Even when it finally got on the shelves in Wal-Mart, Vincent was feeling hesitant about it being there instead of relieved. Worried he was going to disappoint the person who will see it rather than be proud that someone out there will see and like it. The extreme lack of confidence just told me he accepted (or knew) he was putting out a sub-par product on the market, and that was the end of that story for me. Dudes like Smith and Tarantino were spending tons of cash making films they knew will put them in financial ruin...but were very proud of the end product anyway. That's the main difference between the Christopher Nolans and Wannabes of the world.
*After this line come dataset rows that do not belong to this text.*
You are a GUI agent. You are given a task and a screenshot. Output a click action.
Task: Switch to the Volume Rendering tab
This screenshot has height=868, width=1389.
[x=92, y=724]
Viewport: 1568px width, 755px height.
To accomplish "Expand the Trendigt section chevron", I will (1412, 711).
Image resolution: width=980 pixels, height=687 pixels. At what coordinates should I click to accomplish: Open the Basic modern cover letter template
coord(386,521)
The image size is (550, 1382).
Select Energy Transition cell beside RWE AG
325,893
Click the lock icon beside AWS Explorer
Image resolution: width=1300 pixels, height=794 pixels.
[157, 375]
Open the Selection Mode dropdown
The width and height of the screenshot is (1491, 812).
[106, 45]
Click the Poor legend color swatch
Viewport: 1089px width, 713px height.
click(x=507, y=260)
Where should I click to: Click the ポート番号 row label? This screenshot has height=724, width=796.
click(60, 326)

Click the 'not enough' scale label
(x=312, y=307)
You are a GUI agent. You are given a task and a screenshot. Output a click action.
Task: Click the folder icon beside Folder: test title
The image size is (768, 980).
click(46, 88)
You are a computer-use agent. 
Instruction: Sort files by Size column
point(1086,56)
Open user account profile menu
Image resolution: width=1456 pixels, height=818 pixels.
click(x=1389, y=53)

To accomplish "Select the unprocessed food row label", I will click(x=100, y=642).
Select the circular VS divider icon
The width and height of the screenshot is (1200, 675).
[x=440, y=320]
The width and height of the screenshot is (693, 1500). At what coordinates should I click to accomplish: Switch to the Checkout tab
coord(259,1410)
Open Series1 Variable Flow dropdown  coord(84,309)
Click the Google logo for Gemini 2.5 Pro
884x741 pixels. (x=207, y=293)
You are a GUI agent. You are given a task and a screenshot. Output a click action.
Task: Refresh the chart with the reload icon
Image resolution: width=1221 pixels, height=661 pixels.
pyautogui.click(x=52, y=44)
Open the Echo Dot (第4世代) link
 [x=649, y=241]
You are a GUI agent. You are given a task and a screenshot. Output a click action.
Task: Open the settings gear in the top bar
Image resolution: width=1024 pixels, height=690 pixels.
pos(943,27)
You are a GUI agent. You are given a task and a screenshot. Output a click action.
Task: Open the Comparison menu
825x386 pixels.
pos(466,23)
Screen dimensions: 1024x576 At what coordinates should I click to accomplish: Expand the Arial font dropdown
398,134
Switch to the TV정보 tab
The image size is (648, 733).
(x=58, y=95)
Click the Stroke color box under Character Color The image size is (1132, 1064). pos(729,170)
If there is one really good thing i'll say about the book, it was its wealth of valuable knowledge of the film process. From the inception of the idea to the DVDs on the shelf, it's a great experience to read on how hard and laborious the process is. Everything you need to be wary of, and especially avoid, is pretty much here. But even in Hollywood, there are lots of experienced people in his industry but only a handful of people made it to the top. Why is that so? Is it truly an unfair system? Are people trying to avoid watching your cheap-to-make film and bar you from making their next $100 million blockbuster?
I say no. Alot of it IS luck due to over-saturation in the market and the ever changing face of technology, but here's another snippet: Fede Alvarez is set to direct the remake to Evil Dead. Who is he and why is he directing the remake to a darling cult classic? Well, he's a small time filmmaker from Uruguay and he made a short film that looked like it was made for millions of dollars...for $300. And it was pretty good. Based on that he got noticed and picked up. THAT is how you play the game. You show the fat cats you can make an impressibility high quality looking WATCHABLE commercial product for dirt cheap. Then they'll come running and take care of you (though you should watch your back).
If you make anything less, prepare to struggle. And if you truly love what you're doing, willing to kill yourself to improve your craft and network your butt off, you might earn a decent living like the many "American Pie direct-to-video" directors, producers, and writers of the world.